### Dataset records
══════════

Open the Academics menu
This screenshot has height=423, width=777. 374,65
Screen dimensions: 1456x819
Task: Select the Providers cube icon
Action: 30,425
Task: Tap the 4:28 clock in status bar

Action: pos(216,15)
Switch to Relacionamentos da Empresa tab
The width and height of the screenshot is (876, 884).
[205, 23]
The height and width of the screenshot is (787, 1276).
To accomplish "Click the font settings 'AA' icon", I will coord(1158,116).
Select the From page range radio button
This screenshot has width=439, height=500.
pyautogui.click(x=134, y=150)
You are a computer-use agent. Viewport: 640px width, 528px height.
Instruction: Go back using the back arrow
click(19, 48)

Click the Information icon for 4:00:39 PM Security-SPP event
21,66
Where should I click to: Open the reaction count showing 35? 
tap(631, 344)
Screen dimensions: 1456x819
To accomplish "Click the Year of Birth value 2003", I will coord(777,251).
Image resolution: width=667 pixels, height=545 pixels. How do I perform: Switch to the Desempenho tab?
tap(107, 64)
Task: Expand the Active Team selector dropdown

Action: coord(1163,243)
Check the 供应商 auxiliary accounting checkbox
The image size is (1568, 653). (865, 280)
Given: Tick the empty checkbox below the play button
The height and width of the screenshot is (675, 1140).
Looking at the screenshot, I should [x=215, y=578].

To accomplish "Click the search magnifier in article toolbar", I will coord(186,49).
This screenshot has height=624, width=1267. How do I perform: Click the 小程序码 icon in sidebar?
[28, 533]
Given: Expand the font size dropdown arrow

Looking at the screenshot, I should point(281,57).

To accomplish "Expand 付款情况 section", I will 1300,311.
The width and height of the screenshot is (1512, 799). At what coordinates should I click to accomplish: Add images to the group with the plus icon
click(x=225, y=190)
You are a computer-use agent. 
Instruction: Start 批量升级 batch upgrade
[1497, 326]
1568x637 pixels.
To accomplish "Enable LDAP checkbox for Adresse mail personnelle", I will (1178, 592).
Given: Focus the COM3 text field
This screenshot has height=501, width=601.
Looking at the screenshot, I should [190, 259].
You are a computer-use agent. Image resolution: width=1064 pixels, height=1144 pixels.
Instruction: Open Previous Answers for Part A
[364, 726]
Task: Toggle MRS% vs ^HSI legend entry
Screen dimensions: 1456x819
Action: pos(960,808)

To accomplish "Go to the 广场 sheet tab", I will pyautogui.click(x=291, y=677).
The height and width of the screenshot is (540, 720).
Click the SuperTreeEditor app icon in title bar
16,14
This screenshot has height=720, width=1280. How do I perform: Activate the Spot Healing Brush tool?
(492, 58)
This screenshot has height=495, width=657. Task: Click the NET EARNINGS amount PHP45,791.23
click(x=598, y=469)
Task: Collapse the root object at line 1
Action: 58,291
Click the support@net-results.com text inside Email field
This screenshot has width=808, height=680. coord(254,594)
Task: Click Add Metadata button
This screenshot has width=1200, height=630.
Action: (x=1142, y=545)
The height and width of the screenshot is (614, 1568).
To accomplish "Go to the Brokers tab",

══════════

### Work instructions
Exactly as given, please retype all the entries.

### Output below
Open the Academics menu
This screenshot has height=423, width=777. 374,65
Screen dimensions: 1456x819
Task: Select the Providers cube icon
Action: 30,425
Task: Tap the 4:28 clock in status bar

Action: pos(216,15)
Switch to Relacionamentos da Empresa tab
The width and height of the screenshot is (876, 884).
[205, 23]
The height and width of the screenshot is (787, 1276).
To accomplish "Click the font settings 'AA' icon", I will coord(1158,116).
Select the From page range radio button
This screenshot has width=439, height=500.
pyautogui.click(x=134, y=150)
You are a computer-use agent. Viewport: 640px width, 528px height.
Instruction: Go back using the back arrow
click(19, 48)

Click the Information icon for 4:00:39 PM Security-SPP event
21,66
Where should I click to: Open the reaction count showing 35? 
tap(631, 344)
Screen dimensions: 1456x819
To accomplish "Click the Year of Birth value 2003", I will coord(777,251).
Image resolution: width=667 pixels, height=545 pixels. How do I perform: Switch to the Desempenho tab?
tap(107, 64)
Task: Expand the Active Team selector dropdown

Action: coord(1163,243)
Check the 供应商 auxiliary accounting checkbox
The image size is (1568, 653). (865, 280)
Given: Tick the empty checkbox below the play button
The height and width of the screenshot is (675, 1140).
Looking at the screenshot, I should [x=215, y=578].

To accomplish "Click the search magnifier in article toolbar", I will coord(186,49).
This screenshot has height=624, width=1267. How do I perform: Click the 小程序码 icon in sidebar?
[28, 533]
Given: Expand the font size dropdown arrow

Looking at the screenshot, I should point(281,57).

To accomplish "Expand 付款情况 section", I will 1300,311.
The width and height of the screenshot is (1512, 799). At what coordinates should I click to accomplish: Add images to the group with the plus icon
click(x=225, y=190)
You are a computer-use agent. 
Instruction: Start 批量升级 batch upgrade
[1497, 326]
1568x637 pixels.
To accomplish "Enable LDAP checkbox for Adresse mail personnelle", I will (1178, 592).
Given: Focus the COM3 text field
This screenshot has height=501, width=601.
Looking at the screenshot, I should [190, 259].
You are a computer-use agent. Image resolution: width=1064 pixels, height=1144 pixels.
Instruction: Open Previous Answers for Part A
[364, 726]
Task: Toggle MRS% vs ^HSI legend entry
Screen dimensions: 1456x819
Action: pos(960,808)

To accomplish "Go to the 广场 sheet tab", I will pyautogui.click(x=291, y=677).
The height and width of the screenshot is (540, 720).
Click the SuperTreeEditor app icon in title bar
16,14
This screenshot has height=720, width=1280. How do I perform: Activate the Spot Healing Brush tool?
(492, 58)
This screenshot has height=495, width=657. Task: Click the NET EARNINGS amount PHP45,791.23
click(x=598, y=469)
Task: Collapse the root object at line 1
Action: 58,291
Click the support@net-results.com text inside Email field
This screenshot has width=808, height=680. coord(254,594)
Task: Click Add Metadata button
This screenshot has width=1200, height=630.
Action: (x=1142, y=545)
The height and width of the screenshot is (614, 1568).
To accomplish "Go to the Brokers tab",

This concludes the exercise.